TASK STATEMENT – Go through the listing below and output exactly the line with "The height and width of the screenshot is (911, 1229).", the line with "Image resolution: width=1092", and each line between; omit the rest.

PROVIDED RECORDS –
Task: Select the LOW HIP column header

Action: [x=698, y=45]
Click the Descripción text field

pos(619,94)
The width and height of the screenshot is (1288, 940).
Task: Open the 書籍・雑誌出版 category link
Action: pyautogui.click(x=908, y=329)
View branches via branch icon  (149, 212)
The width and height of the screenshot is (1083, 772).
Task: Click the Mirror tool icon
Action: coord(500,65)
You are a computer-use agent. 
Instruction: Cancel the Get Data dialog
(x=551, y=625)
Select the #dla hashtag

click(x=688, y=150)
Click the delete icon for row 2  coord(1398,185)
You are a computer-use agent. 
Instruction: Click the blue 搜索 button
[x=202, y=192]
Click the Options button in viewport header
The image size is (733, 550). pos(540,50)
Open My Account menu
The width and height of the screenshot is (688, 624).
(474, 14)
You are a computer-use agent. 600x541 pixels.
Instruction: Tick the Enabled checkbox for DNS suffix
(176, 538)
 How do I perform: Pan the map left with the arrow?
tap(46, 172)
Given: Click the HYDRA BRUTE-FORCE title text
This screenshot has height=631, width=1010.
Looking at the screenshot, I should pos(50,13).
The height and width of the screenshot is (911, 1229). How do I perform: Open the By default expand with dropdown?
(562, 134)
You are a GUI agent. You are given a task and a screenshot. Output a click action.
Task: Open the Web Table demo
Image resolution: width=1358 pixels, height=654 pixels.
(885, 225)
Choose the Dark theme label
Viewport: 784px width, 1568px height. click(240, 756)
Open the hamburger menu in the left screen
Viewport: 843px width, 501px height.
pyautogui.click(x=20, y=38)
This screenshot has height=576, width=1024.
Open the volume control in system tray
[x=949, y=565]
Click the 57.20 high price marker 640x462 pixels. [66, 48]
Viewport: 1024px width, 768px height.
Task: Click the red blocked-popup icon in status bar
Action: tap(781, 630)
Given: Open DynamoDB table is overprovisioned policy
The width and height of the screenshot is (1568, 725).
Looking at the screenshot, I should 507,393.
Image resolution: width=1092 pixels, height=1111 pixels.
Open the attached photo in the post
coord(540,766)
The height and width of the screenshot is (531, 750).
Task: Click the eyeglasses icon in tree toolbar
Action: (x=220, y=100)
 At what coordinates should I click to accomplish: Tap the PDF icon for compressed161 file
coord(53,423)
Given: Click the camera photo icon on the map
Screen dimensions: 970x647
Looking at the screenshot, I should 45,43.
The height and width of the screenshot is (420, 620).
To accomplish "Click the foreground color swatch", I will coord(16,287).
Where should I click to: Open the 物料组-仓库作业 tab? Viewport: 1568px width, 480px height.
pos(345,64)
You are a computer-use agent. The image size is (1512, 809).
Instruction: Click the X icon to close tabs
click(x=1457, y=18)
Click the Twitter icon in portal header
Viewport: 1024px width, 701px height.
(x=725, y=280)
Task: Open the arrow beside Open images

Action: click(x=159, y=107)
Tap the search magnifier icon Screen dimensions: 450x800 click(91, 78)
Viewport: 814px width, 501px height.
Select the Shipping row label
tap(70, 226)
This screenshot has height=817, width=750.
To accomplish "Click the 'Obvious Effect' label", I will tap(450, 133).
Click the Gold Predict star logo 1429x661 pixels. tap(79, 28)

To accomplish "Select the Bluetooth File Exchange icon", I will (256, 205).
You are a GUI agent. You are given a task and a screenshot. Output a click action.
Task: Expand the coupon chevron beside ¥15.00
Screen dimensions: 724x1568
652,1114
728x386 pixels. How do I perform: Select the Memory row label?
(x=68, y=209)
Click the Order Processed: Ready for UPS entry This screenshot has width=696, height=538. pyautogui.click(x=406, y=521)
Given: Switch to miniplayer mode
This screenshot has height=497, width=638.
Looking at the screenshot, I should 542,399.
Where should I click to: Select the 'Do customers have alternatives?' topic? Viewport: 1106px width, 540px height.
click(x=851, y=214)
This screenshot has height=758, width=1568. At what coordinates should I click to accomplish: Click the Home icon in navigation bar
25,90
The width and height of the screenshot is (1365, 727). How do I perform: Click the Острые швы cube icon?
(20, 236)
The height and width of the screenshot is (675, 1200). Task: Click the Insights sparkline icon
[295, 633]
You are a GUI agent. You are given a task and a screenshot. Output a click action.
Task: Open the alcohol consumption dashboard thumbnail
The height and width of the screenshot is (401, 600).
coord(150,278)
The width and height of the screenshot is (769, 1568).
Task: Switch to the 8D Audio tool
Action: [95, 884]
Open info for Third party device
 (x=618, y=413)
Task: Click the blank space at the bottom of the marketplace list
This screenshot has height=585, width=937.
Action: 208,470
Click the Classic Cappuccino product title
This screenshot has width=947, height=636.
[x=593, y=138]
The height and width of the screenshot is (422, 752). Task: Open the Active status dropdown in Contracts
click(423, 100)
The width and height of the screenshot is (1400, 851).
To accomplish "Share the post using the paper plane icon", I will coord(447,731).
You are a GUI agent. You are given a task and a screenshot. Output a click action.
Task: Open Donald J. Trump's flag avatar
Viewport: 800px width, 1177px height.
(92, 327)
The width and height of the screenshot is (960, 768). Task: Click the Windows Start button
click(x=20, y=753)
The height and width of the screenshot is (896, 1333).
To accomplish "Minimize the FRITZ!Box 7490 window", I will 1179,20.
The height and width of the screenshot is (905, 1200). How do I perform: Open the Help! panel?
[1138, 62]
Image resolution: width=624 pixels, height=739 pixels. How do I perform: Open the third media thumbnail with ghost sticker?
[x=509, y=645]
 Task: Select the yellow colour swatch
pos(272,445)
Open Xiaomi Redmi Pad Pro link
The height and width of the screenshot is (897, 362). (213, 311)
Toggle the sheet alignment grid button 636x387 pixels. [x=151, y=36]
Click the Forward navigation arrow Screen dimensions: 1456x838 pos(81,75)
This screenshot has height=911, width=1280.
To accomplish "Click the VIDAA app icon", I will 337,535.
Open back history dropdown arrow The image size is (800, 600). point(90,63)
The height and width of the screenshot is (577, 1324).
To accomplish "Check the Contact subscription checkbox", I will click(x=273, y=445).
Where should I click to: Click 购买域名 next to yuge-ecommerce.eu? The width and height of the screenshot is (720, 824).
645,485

EXERCISE RESULT –
The height and width of the screenshot is (911, 1229). How do I perform: Open the By default expand with dropdown?
(562, 134)
You are a GUI agent. You are given a task and a screenshot. Output a click action.
Task: Open the Web Table demo
Image resolution: width=1358 pixels, height=654 pixels.
(885, 225)
Choose the Dark theme label
Viewport: 784px width, 1568px height. click(240, 756)
Open the hamburger menu in the left screen
Viewport: 843px width, 501px height.
pyautogui.click(x=20, y=38)
This screenshot has height=576, width=1024.
Open the volume control in system tray
[x=949, y=565]
Click the 57.20 high price marker 640x462 pixels. [66, 48]
Viewport: 1024px width, 768px height.
Task: Click the red blocked-popup icon in status bar
Action: tap(781, 630)
Given: Open DynamoDB table is overprovisioned policy
The width and height of the screenshot is (1568, 725).
Looking at the screenshot, I should 507,393.
Image resolution: width=1092 pixels, height=1111 pixels.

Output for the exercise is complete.